**Exercise:** Your reply should consist solely of the lines from the start of the material below through the line containing "Task: Select the 等待实质审查 status text", reproduced exactly.

** Recorded data follows **

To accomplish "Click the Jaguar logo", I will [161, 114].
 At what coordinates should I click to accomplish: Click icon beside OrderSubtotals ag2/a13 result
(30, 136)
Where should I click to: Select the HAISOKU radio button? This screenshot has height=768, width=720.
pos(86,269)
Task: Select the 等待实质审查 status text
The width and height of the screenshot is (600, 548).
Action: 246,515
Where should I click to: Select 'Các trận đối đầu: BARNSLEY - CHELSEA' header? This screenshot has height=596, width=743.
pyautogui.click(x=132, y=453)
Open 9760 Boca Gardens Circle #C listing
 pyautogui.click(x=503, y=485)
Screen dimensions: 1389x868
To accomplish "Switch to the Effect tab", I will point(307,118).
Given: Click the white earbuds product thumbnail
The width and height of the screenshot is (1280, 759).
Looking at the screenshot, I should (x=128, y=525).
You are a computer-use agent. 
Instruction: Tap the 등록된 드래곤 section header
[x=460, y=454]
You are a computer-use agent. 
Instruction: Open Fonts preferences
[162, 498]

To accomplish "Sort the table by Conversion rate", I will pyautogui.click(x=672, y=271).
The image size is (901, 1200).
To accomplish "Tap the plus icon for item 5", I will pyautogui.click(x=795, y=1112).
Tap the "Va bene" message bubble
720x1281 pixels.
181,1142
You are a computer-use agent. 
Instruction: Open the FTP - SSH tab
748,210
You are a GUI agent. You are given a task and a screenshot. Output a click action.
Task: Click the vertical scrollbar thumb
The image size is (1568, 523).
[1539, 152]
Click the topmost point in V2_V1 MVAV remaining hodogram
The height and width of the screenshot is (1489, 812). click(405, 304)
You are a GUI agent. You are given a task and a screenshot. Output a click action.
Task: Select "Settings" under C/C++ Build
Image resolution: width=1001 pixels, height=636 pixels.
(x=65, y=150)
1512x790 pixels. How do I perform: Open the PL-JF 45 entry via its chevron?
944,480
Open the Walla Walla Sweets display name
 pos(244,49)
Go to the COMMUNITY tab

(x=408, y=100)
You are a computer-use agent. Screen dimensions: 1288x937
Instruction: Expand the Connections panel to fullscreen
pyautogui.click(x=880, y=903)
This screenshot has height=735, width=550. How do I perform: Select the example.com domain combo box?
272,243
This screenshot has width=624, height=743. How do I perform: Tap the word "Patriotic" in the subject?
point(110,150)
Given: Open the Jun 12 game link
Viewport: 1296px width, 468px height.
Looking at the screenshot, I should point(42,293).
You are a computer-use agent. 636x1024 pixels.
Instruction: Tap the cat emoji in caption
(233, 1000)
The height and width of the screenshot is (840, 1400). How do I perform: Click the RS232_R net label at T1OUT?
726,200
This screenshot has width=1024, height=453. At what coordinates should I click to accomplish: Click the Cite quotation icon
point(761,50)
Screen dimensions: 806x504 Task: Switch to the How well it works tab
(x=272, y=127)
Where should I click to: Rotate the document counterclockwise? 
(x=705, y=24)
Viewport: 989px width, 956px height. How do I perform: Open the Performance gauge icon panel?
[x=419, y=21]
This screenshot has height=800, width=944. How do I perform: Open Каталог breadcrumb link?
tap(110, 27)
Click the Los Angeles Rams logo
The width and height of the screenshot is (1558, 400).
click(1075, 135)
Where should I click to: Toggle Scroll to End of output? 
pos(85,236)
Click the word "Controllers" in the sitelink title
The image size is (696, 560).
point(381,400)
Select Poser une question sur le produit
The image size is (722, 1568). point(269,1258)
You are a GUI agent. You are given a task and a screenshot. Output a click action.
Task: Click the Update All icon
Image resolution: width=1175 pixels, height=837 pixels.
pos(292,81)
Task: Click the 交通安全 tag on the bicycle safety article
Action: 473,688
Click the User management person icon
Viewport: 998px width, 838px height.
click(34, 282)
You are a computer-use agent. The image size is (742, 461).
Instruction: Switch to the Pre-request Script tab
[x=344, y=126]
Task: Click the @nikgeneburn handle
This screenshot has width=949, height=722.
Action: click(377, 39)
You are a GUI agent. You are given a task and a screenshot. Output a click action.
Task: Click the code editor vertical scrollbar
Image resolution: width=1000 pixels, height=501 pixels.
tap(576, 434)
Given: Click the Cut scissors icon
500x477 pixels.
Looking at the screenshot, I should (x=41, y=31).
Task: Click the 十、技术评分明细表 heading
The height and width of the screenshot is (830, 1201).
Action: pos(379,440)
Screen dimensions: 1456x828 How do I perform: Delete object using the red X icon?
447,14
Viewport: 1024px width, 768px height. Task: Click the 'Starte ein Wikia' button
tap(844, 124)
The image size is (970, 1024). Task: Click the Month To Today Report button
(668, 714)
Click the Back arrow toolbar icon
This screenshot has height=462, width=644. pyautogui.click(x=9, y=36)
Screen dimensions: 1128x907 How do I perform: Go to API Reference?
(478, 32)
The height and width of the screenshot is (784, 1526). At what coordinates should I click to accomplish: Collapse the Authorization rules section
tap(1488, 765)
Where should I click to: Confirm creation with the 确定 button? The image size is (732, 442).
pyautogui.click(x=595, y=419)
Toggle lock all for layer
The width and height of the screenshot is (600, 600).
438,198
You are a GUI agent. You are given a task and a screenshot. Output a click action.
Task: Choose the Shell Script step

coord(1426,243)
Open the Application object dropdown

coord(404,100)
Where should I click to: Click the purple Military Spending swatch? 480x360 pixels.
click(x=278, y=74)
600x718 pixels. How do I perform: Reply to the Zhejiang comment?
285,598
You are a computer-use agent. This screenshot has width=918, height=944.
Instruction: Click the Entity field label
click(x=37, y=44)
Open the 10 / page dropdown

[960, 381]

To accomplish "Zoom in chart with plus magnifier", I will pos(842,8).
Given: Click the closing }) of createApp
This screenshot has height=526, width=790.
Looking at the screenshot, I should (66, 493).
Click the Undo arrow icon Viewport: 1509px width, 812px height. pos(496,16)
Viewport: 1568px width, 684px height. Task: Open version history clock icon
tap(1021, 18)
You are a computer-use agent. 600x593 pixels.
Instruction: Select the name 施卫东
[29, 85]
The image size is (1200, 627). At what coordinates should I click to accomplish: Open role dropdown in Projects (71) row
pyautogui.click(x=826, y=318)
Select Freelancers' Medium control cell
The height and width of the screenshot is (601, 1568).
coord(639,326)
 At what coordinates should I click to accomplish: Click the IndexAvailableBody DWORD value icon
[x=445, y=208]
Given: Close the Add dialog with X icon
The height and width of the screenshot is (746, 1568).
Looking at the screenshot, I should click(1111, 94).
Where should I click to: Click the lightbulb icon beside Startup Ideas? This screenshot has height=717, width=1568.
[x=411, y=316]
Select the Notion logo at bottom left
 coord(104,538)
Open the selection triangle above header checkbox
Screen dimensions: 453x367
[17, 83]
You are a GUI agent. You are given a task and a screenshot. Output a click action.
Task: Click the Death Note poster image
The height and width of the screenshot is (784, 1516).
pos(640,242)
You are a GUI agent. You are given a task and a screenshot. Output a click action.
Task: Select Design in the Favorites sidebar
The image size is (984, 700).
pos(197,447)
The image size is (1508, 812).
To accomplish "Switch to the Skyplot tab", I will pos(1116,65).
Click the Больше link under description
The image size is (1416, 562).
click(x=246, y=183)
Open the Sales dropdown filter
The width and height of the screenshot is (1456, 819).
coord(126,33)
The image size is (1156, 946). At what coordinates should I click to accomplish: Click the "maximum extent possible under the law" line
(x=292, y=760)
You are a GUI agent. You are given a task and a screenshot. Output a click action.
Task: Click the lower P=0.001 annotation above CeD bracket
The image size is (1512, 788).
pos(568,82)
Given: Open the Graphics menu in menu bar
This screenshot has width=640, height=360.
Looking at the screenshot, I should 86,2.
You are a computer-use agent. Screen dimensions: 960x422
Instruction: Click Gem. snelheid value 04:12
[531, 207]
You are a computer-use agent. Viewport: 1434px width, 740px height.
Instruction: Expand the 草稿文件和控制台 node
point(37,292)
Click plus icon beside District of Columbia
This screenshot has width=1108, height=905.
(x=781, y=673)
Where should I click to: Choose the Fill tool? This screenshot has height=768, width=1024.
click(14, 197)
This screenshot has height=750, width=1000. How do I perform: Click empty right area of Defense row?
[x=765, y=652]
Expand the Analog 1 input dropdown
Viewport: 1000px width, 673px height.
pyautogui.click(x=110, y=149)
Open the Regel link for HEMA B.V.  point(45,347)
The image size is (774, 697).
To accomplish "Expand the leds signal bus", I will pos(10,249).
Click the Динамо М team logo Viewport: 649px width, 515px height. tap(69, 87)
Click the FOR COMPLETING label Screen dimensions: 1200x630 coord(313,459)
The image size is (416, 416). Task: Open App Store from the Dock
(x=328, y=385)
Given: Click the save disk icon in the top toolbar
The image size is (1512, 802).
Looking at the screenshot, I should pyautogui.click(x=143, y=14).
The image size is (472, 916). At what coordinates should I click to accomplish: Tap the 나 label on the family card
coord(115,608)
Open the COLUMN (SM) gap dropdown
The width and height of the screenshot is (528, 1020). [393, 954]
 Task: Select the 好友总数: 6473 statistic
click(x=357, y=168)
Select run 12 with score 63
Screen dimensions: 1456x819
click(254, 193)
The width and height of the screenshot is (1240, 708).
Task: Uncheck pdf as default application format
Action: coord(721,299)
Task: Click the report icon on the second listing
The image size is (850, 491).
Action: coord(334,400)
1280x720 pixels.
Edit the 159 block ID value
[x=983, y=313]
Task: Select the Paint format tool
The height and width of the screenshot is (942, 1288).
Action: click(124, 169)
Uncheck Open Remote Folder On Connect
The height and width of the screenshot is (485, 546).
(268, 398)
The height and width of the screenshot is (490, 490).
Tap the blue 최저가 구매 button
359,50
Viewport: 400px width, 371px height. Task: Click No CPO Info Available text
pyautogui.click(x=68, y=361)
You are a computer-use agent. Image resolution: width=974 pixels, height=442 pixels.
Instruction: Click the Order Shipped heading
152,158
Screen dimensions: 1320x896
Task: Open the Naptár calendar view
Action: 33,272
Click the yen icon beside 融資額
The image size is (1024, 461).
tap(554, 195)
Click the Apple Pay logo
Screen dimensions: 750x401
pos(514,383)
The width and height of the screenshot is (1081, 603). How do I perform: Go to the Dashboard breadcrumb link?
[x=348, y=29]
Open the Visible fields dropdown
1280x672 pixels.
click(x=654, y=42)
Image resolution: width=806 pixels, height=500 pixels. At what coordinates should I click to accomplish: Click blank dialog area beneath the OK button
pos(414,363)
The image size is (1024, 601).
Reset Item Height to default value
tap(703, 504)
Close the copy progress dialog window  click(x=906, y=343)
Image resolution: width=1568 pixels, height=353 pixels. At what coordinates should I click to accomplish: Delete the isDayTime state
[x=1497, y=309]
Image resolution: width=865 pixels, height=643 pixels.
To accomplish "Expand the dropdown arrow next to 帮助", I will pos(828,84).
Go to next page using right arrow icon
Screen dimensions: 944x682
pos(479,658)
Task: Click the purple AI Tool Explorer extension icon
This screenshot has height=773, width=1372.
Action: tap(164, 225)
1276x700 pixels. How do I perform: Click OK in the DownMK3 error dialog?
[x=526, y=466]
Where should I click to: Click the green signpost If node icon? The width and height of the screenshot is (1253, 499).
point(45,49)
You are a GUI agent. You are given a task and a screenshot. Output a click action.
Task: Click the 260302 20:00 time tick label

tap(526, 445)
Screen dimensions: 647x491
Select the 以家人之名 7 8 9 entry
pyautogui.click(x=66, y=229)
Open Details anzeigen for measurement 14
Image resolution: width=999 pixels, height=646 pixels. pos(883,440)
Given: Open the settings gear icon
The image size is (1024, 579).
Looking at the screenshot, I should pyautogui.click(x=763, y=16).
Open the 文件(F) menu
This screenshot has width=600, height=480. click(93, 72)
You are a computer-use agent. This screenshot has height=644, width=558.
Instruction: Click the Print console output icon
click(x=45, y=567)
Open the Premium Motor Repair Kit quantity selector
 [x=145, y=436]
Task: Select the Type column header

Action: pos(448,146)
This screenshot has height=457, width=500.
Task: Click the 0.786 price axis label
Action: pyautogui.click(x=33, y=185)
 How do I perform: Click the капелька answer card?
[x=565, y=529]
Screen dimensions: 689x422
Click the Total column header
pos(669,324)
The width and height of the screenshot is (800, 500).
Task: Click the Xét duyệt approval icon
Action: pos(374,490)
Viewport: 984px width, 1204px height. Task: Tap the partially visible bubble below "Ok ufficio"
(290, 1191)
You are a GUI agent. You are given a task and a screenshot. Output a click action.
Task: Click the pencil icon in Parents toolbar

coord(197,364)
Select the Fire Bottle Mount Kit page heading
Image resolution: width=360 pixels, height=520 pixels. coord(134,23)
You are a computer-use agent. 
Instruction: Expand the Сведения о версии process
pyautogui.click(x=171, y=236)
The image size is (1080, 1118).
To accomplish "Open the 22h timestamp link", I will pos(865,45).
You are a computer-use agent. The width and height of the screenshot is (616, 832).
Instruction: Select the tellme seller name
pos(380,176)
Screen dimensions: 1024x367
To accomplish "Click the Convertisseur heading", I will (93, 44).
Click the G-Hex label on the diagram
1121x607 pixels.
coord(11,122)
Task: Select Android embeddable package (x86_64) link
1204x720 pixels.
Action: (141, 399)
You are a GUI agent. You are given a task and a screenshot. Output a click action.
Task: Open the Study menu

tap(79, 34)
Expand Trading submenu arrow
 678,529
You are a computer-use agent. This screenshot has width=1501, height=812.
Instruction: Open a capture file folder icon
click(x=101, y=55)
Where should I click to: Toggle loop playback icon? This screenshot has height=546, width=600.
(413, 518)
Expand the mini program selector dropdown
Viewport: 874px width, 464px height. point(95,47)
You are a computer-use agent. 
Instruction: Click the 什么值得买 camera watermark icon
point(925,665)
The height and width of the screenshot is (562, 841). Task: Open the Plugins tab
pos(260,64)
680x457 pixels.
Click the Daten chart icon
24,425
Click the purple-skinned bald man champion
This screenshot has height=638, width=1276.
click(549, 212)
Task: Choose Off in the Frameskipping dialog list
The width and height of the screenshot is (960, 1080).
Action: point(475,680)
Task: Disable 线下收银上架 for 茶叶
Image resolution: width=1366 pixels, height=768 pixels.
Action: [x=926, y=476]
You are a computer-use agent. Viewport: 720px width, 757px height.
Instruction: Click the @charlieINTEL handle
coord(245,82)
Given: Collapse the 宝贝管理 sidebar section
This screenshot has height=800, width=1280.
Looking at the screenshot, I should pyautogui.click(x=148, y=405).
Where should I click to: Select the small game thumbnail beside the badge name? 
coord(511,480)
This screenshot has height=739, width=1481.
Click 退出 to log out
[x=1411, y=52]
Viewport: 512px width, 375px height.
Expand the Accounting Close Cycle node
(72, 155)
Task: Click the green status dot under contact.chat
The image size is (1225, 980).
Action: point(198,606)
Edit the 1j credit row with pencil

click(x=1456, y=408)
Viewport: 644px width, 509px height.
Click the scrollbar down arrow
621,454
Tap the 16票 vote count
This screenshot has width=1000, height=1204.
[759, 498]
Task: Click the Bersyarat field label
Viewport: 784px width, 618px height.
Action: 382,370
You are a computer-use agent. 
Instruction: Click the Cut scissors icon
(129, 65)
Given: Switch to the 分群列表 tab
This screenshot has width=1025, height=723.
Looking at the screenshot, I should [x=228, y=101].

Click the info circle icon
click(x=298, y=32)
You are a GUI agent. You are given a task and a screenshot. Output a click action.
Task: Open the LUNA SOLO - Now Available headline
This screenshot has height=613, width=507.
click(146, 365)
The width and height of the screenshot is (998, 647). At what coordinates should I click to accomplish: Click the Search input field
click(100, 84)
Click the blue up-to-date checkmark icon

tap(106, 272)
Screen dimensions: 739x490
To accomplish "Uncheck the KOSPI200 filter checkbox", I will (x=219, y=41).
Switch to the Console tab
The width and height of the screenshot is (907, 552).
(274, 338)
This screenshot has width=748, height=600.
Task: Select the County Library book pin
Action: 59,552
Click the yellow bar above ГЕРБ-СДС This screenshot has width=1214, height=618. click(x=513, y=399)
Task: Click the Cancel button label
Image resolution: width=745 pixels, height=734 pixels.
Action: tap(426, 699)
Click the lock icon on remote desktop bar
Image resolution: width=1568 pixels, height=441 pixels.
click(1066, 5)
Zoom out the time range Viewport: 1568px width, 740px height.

** End of Recorded data **

**Result for this exercise:**
To accomplish "Click the Jaguar logo", I will [161, 114].
 At what coordinates should I click to accomplish: Click icon beside OrderSubtotals ag2/a13 result
(30, 136)
Where should I click to: Select the HAISOKU radio button? This screenshot has height=768, width=720.
pos(86,269)
Task: Select the 等待实质审查 status text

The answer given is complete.